# Hello World Welcome to Data Vizualization with Python

### A simple plot example for y-axis values

In [1]:
import matplotlib.pyplot as plt
plt.plot([1,2,3,4])
plt.ylabel('y-axis label')
plt.xlabel('x-axis label')
# plt.show()

<matplotlib.text.Text at 0x7f80c6957c50>

### How to pass x-axis values ?

In [2]:
plt.grid(True) #show grid on graph
plt.plot([1, 2, 3, 4], [1, 4, 9, 16]) # y = x^2 equation plotted here
# plt.show()

[<matplotlib.lines.Line2D at 0x7f80c68f1650>]

## Change line color and style ?

In [1]:
# plt.plot([1, 2, 3, 4], [1, 4, 9, 16], 'r--') # red dashed line, try 'bs' and 'g^' ?
# plt.show()

## Works with numpy module as well

In [3]:
import numpy

x = numpy.arange(1, 10, 0.5) #create a numpy array in range 1 to 10 at intervals of 0.5

plt.plot(x, x**3, 'go') #y = x^3 plot

# plt.show()

[<matplotlib.lines.Line2D at 0x7f80c68f1dd0>]

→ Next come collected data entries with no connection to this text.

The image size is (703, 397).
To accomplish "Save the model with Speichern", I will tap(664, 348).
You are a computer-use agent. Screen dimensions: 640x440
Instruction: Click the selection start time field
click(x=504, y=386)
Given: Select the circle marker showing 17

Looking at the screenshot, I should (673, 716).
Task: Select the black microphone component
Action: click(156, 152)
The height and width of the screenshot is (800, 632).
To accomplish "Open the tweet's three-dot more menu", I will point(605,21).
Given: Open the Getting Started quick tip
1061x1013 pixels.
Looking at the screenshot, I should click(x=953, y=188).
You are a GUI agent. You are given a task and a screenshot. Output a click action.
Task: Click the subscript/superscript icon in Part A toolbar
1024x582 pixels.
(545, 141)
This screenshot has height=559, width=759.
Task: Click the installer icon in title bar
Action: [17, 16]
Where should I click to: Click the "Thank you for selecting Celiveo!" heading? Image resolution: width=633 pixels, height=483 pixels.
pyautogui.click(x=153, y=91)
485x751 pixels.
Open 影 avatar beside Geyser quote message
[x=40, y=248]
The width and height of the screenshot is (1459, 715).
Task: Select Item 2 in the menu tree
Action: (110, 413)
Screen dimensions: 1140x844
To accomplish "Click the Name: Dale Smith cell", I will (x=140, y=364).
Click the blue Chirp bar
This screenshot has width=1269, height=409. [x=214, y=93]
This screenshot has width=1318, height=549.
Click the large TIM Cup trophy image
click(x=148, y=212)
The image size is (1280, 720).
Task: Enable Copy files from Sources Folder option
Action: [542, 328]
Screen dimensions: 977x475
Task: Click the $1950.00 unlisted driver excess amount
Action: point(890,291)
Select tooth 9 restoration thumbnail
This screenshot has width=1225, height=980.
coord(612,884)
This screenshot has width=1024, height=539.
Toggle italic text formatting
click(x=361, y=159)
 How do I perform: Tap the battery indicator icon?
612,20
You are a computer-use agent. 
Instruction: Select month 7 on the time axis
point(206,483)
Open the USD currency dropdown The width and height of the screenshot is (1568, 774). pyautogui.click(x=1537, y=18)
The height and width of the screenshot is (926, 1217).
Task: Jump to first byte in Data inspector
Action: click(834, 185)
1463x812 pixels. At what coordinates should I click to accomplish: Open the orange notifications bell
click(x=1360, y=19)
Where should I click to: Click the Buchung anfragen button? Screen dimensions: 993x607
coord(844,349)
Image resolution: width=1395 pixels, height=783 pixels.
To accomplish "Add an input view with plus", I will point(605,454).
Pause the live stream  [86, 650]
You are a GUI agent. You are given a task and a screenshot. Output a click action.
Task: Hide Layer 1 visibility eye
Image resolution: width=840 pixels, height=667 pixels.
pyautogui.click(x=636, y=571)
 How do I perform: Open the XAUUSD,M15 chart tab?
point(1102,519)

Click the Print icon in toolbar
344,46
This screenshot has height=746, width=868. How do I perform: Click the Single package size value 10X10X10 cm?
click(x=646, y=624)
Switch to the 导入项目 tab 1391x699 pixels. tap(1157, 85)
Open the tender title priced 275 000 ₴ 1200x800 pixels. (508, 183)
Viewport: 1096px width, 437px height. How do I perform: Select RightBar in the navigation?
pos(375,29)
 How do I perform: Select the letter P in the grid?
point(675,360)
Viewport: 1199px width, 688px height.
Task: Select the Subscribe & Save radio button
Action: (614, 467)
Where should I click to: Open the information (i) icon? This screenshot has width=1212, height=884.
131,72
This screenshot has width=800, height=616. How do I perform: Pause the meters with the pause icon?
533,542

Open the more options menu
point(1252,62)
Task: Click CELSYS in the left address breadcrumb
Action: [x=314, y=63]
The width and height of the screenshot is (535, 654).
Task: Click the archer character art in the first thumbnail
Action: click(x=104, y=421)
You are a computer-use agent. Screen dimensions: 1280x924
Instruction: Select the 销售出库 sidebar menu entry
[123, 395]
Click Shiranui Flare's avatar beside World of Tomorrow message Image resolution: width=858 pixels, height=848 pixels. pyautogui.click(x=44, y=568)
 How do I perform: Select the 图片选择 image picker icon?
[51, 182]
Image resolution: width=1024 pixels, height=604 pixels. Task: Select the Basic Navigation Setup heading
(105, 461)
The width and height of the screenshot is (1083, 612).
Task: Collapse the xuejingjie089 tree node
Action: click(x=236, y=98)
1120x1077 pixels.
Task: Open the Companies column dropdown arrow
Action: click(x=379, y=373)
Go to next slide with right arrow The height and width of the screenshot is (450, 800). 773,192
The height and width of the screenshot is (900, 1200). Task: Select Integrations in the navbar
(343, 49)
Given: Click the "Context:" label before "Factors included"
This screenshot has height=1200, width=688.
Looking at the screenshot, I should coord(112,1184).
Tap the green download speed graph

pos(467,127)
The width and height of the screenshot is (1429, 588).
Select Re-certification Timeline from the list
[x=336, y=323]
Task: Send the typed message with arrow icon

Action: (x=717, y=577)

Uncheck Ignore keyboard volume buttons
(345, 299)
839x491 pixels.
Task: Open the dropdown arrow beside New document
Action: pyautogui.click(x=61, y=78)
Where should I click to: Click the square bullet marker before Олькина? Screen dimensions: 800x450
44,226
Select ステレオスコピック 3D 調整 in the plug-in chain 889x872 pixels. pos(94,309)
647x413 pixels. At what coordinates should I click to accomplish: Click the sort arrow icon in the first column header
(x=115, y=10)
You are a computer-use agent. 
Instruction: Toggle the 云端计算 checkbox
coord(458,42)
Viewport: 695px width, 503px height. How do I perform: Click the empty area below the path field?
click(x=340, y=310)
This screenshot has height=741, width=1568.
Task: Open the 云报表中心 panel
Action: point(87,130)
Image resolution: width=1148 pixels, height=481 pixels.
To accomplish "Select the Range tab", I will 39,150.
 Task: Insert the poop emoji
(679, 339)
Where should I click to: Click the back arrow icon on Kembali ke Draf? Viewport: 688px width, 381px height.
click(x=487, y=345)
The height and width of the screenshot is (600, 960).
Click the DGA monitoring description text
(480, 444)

## Plot multiple graphs on same graph ?

In [4]:
x = numpy.arange(1, 10, 0.5) #create a numpy array in range 1 to 10 at intervals of 0.5

#multiple lines on same graph (assume same scale on axes)
plt.plot(x, x**3, 'go', x, x**2, 'r--', x, x, 'b-') #y = x^3 plot

# plt.show()

[<matplotlib.lines.Line2D at 0x7f80c69075d0>,
 <matplotlib.lines.Line2D at 0x7f80c6907650>,
 <matplotlib.lines.Line2D at 0x7f80c6907cd0>]

## Control linewidth of a line ?

In [5]:
plt.plot(x, x, linewidth=10) #just use the keyword argument linewidth
# plt.show()

[<matplotlib.lines.Line2D at 0x7f80c6907310>]

## Range of values on axes 

In [6]:
#If no range is specified matplotlib takes the max and min from available data

#create a range of values for x-axis
x = numpy.arange(1,5,1) #Caution: careful with spelling here !

#plot the graph
plt.plot(x, x**2)

#specify maximum axes values
plt.axis([0, 6, 0, 20]) # [xmin, xmax, ymin, ymax]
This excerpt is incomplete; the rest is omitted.